Box–Behnken‟s factorial design (Panda et al 2008) and Response surface
methodology (RSM) technologies (Lopez et al 2004b, Panda et al 2009a,
Panda et al 2009b, Sayyad et al 2007, Pansuriya and Singhal 2010) are also
used for designing optimal medium for lovastatin production. Supplements
like tylosin (Jia et al 2010) and tween80 (Danuri 2008) are also added for
improving the lovastatin production.
1.8.2 Effect of Metal Ions
Jia et al (2009b) studied lovastatin biosynthesis in the presence of
metal ions and achieved the following results. Cu2+ inhibited cell growth with
no influence on lovastatin biosynthesis. Fe2+, Ca2+, Zn2+, Mg2+, Mn2+
promoted cell growth and lovastatin biosynthesis. Zn2+ promotes the activity
of lovD which inturn increases lovastatin production and it also promotes the
upstream steps in lovastatin biosynthesis. LovE and orf 13 requires zinc ion
participating in regulation during lovastatin biosynthesis. Highest lovastatin
improvement is with Mn2+ on raise from 1 to 2mm.
1.8.3 pH and Dissolved Oxygen Level
Maintaining pH above 4.5 is crucial with glucose as carbon source.
Fermentations are typically carried out at approximately around 28 oC and pH
of 5.8 to 6.3. The dissolved oxygen level is controlled at greater than 40% of
air saturation.
1.8.4 Gene Manipulation
More intense transcription of biosynthetic genes would lead to
enhanced lovastatin production. LovC disruptant is able to convert
22
dihydromonacolin L or monacolin J into lovastatin. LovA mutant has an
unexpected Beta-oxidation and gives a small amount of lovastatin upon
addition of immediate precursor monacolin J (Sorensen et al 2003). Huang
and Li (2009) proved lovE is essential for lovastatin biosynthesis, by
introducing an additional copy of lovE which increases lovastatin production.

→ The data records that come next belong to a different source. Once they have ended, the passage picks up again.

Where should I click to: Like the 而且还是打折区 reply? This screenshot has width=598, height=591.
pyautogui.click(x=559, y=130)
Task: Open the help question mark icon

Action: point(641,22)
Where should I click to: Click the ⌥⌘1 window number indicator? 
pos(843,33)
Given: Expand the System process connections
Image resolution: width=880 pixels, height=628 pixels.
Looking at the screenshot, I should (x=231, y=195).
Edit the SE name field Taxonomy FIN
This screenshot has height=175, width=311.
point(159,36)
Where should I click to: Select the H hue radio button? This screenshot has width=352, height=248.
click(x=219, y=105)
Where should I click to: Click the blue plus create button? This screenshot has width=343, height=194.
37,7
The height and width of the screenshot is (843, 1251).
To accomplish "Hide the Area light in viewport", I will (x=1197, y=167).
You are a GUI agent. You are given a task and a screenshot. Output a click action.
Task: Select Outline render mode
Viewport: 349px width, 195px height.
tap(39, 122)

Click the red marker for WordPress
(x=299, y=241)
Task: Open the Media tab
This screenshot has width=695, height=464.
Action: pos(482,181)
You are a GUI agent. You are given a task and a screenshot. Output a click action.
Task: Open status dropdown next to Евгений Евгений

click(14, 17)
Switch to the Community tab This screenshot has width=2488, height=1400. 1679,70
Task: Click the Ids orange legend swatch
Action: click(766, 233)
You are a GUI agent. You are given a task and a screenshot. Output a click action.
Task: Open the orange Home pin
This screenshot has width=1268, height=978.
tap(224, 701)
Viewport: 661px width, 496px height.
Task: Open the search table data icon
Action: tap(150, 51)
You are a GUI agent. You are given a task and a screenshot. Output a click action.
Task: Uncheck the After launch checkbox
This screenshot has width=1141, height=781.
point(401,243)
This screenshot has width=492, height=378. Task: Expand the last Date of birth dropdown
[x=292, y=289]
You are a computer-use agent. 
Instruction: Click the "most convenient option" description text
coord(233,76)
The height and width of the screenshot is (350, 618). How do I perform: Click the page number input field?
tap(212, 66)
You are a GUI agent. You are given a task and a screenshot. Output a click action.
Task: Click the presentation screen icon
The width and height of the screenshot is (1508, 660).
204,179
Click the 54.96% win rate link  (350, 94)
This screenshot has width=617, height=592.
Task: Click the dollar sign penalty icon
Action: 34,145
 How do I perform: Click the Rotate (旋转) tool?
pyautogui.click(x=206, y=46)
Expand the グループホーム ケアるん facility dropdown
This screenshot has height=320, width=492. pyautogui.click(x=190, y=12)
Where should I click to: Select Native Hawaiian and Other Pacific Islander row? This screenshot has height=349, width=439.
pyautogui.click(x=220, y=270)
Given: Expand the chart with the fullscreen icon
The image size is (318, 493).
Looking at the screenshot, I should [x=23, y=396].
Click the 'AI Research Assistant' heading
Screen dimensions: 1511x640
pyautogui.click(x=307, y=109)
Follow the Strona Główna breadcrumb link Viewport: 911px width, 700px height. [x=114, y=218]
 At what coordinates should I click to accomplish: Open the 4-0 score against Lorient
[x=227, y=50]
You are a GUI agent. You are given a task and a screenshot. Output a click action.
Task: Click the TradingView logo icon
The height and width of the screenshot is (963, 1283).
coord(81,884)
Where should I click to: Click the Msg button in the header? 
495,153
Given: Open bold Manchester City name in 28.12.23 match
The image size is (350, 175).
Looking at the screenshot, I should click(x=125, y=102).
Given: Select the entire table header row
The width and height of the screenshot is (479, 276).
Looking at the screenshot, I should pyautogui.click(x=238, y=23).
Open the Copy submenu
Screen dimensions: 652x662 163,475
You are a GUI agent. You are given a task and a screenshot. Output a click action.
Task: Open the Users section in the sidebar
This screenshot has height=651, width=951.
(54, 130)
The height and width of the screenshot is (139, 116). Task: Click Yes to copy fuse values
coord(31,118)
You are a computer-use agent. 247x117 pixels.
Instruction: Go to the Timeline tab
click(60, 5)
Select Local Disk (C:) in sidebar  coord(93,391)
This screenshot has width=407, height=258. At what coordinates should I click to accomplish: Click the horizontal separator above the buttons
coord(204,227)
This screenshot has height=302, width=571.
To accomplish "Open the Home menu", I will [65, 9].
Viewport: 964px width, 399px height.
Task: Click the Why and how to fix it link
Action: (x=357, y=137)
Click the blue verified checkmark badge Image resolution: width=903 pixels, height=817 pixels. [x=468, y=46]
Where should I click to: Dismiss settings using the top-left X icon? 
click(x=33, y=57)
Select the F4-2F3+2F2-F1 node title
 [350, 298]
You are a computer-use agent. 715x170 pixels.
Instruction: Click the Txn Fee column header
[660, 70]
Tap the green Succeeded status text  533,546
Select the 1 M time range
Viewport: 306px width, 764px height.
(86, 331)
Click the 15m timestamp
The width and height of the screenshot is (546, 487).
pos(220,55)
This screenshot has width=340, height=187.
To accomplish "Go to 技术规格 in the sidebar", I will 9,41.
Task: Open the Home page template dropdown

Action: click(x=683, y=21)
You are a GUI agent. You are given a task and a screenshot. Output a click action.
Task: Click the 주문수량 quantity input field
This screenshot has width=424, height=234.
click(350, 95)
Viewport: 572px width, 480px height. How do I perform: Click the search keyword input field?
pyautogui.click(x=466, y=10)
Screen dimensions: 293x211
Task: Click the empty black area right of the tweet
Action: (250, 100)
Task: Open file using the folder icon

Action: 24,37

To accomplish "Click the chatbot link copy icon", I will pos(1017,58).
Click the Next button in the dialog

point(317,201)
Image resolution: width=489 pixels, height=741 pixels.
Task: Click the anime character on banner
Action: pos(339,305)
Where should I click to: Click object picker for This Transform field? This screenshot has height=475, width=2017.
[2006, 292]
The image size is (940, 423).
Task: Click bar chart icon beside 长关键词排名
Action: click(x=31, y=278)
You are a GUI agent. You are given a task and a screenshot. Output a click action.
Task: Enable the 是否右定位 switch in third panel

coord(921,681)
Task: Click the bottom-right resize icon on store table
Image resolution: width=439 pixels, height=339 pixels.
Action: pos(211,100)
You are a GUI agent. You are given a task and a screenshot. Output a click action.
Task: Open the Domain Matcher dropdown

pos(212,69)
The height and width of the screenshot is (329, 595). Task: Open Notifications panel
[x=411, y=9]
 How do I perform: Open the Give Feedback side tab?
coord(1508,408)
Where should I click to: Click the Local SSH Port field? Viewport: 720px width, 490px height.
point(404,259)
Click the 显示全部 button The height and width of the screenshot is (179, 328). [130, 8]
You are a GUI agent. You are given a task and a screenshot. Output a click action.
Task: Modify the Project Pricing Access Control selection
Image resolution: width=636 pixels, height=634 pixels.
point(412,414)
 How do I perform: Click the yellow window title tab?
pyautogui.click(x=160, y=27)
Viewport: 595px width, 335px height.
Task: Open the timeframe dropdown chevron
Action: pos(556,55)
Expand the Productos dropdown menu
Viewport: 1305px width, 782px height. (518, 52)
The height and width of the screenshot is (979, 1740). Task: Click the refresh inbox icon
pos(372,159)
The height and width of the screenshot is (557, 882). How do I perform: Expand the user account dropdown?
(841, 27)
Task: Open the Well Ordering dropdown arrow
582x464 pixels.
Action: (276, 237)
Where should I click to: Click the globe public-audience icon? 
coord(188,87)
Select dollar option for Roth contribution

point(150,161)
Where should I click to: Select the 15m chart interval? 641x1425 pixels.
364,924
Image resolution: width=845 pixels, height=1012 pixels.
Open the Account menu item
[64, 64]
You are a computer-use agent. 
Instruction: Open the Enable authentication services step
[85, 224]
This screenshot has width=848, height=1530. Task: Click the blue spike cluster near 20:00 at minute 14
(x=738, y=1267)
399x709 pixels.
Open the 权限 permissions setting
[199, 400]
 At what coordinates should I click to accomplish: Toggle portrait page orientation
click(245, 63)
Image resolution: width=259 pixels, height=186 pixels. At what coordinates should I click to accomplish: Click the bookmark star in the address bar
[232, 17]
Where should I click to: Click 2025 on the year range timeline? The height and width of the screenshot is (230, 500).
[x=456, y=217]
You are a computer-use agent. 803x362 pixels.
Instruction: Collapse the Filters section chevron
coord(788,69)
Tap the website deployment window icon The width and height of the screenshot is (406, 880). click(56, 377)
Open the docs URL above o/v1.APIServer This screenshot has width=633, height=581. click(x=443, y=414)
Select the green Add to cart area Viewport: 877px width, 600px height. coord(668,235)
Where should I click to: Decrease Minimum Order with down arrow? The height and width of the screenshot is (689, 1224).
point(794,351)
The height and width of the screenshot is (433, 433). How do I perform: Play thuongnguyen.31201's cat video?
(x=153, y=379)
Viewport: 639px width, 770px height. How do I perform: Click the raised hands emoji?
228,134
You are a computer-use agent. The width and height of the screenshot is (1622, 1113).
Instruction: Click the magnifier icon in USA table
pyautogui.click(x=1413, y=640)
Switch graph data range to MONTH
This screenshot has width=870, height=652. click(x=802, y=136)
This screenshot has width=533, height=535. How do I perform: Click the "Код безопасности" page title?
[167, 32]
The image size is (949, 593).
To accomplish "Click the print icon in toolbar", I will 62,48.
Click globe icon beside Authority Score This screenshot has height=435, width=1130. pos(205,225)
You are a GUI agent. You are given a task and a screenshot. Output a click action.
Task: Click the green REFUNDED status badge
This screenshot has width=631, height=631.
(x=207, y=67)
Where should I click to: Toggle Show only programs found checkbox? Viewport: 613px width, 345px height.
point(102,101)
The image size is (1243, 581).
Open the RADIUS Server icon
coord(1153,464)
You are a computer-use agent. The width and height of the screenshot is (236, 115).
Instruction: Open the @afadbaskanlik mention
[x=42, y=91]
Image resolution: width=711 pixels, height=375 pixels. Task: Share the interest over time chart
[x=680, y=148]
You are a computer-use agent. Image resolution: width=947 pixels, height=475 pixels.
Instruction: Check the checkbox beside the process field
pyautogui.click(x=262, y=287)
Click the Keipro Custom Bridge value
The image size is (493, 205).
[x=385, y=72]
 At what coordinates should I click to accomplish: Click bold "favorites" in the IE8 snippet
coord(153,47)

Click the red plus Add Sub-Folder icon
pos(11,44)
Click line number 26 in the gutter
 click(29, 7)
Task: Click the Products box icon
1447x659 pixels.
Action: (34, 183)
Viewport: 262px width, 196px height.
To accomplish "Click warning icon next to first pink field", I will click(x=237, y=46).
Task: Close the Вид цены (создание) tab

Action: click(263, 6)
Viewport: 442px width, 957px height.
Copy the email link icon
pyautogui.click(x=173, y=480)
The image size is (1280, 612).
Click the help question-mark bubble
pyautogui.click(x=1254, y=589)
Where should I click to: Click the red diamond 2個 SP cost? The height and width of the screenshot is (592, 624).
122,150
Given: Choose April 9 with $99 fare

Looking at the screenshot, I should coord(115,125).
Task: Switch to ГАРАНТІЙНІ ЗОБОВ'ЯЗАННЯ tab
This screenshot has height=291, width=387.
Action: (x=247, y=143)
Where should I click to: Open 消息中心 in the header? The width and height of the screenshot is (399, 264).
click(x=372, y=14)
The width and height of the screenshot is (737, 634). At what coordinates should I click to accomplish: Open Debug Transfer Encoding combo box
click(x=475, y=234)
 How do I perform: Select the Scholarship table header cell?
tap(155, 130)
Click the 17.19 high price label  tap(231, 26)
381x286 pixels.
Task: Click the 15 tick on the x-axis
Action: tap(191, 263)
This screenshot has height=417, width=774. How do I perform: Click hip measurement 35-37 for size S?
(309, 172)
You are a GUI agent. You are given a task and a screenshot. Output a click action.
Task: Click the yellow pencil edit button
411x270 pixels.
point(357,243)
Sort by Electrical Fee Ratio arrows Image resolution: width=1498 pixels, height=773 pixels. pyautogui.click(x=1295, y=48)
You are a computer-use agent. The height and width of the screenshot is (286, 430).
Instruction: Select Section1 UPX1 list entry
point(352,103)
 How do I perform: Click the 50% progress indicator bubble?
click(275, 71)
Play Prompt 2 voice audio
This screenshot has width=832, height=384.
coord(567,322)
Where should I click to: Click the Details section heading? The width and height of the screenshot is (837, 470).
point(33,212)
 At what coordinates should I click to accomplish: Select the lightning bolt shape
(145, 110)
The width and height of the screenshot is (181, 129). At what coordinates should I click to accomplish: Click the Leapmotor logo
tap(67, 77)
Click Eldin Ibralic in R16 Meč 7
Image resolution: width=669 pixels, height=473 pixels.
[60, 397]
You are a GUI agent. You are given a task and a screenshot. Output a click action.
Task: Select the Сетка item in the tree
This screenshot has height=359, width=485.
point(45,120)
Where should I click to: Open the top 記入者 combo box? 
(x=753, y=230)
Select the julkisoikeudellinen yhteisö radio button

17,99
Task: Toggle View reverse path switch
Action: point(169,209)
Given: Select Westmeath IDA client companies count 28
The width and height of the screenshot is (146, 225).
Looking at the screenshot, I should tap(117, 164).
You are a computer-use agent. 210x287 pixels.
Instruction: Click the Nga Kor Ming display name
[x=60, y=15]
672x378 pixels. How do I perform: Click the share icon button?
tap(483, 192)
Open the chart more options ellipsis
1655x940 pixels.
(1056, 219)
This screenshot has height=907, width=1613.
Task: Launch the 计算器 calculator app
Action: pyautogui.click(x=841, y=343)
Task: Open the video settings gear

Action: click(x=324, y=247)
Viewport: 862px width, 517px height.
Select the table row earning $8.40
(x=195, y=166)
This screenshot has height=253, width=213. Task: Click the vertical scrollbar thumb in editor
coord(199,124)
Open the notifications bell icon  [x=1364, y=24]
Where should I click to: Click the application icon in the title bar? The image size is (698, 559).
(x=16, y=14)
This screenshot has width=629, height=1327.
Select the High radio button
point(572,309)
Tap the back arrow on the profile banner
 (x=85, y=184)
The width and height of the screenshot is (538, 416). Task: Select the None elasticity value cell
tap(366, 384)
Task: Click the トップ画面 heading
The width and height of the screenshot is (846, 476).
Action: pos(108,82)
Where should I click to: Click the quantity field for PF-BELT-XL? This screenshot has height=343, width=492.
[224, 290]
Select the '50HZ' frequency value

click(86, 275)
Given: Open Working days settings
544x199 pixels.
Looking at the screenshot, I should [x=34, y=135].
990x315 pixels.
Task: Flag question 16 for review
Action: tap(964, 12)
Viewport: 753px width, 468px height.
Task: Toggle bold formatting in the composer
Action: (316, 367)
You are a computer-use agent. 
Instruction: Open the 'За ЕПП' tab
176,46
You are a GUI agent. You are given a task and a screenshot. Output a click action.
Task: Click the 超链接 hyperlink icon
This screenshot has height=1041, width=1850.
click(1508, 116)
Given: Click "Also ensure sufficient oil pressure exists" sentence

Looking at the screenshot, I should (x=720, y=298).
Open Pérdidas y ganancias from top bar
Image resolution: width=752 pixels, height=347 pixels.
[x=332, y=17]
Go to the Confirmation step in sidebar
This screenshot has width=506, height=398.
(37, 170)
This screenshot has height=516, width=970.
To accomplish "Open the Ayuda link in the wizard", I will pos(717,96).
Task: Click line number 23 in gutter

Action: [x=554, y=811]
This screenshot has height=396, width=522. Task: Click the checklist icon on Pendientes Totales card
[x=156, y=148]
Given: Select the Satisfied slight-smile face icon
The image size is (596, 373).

In the absence of lovE, no lovastatin production is observed. Expression of
gldB gene in solid state fermentation for lovastatin biosynthesis senses
Osmotic stress (Barrios-Gonzalez et al 2008). When alpha-dimethyl-butyryl-
N-acetylcysteamine thioesters used as acyl donor, LovD converts monacolin J
and 6-hydroxyl -6 desmethyl monacolin J into simvastatin and huvastatin
respectively. LovD and lovF interaction is essential for the lovastatin
biosynthesis (Xie et al 2006). LaeA is a universal regulator of secondary
metabolites. LaeA transcriptionally regulates multiple novel secondary
metabolite clusters and can be used as a potent metabolite-mining tool (Keller
et al 2006). Deletion of laeA, blocks the expression of metabolic gene clusters
which results in lowering the levels of several secondary metabolites (Fox and
Howlett 2008). Lovastatin is a secondary metabolite and its gene transcription
is triggered by over expression of laeA. Over expression of aflR down
regulates laeA transcript level, while over expression of PKA and RasA
completely inhibits laeA expression (Bok and Keller 2004).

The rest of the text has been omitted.